--- RECORDS TO USE Enclosed Below ---
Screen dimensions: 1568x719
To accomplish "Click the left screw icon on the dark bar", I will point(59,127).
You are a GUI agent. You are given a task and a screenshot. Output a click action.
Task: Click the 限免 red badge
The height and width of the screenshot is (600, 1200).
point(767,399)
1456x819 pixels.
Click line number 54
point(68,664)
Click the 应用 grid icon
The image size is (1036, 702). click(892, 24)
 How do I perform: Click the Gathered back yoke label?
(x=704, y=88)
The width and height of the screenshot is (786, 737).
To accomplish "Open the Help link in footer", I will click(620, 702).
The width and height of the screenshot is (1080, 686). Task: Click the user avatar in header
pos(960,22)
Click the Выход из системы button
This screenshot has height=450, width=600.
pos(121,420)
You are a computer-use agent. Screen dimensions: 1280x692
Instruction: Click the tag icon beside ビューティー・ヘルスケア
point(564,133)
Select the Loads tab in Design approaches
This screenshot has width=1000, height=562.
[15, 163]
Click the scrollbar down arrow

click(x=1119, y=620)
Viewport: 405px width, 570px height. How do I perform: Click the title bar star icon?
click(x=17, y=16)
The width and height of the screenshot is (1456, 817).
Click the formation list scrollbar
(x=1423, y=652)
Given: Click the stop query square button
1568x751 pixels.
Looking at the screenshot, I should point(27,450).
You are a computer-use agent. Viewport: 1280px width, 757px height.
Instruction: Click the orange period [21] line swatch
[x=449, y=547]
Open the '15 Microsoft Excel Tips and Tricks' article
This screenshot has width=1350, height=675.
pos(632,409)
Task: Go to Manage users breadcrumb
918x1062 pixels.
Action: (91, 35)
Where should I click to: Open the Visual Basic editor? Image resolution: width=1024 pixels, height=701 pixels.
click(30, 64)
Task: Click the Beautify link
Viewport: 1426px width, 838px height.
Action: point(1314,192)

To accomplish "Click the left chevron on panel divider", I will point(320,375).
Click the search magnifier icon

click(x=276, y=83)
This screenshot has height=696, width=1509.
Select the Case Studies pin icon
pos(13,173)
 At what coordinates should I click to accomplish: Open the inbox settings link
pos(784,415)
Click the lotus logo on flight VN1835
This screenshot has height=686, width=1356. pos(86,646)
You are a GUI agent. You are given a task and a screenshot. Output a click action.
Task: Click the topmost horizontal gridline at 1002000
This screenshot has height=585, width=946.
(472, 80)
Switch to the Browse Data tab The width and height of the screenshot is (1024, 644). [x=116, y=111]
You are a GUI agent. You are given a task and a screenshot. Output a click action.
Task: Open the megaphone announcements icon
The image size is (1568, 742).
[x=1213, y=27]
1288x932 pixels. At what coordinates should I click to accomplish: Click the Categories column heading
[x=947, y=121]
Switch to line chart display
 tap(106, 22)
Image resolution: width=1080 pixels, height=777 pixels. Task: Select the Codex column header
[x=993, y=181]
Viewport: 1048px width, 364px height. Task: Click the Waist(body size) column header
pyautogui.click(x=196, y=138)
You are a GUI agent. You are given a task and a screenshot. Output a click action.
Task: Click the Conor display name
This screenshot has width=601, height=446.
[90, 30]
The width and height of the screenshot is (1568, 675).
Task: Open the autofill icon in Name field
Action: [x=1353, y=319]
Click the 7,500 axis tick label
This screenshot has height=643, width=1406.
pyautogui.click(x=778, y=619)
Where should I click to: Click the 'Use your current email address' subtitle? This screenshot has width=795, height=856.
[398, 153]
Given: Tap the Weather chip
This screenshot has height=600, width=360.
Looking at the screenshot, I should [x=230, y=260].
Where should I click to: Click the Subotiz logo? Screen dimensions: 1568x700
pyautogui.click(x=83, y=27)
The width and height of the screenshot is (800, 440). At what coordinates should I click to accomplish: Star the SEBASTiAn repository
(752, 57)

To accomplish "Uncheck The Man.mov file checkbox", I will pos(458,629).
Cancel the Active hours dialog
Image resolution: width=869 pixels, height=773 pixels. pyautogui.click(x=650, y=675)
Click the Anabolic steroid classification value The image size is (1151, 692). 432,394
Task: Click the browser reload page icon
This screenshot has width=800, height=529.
--- End of Enclosed RECORDS TO USE ---
** WHAT YOU SHOULD DO **
Check every line above for the string "left", and copy the ones that have it.

** TASK RESPONSE **
To accomplish "Click the left screw icon on the dark bar", I will point(59,127).
To accomplish "Click the left chevron on panel divider", I will point(320,375).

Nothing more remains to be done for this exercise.